(Items from a dataset)
BEGIN

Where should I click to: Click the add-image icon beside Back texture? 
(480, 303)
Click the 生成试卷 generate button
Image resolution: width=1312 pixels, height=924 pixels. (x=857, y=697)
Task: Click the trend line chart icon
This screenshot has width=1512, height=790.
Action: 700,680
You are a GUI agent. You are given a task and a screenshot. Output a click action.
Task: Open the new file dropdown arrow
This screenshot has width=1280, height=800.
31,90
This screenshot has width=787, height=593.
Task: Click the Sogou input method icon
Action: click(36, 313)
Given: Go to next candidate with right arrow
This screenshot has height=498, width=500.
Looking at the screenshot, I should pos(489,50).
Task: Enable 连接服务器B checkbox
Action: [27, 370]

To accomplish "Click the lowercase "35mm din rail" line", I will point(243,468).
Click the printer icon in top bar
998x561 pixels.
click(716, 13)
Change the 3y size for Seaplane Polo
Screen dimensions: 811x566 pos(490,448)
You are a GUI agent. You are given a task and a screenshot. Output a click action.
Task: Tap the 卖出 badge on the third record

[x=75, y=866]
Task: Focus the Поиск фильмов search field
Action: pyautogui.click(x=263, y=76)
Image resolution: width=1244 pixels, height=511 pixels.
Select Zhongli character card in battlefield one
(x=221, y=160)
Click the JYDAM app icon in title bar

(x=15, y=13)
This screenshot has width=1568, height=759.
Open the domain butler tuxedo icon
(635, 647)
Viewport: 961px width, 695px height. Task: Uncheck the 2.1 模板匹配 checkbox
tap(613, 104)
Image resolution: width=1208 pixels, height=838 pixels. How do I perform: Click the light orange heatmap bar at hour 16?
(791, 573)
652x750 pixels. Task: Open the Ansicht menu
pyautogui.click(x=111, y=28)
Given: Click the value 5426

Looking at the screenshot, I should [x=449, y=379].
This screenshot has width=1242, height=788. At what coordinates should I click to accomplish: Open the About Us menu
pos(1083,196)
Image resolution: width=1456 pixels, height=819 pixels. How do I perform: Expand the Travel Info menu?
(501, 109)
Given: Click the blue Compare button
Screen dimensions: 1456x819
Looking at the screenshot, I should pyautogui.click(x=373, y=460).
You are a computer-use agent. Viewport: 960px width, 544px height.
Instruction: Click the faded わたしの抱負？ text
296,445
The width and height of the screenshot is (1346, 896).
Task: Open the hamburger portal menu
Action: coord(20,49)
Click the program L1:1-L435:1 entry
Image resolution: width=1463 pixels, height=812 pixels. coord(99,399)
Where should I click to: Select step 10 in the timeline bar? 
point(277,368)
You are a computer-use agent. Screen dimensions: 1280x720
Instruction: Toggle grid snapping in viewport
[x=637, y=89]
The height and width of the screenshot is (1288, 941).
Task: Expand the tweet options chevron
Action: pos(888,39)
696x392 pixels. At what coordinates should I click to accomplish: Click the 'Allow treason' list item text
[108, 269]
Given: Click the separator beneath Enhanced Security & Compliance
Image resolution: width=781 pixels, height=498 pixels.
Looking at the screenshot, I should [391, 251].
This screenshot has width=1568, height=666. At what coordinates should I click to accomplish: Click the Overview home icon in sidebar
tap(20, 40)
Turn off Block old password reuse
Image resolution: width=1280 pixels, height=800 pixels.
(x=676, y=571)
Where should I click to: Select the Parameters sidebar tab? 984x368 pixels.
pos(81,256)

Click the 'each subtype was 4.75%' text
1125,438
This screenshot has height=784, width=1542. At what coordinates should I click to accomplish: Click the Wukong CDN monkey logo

END

■ **Problem description**: The expected answer is a copy of each line above containing "computer".

■ **Reply**:
You are a computer-use agent. Viewport: 960px width, 544px height.
You are a computer-use agent. Screen dimensions: 1280x720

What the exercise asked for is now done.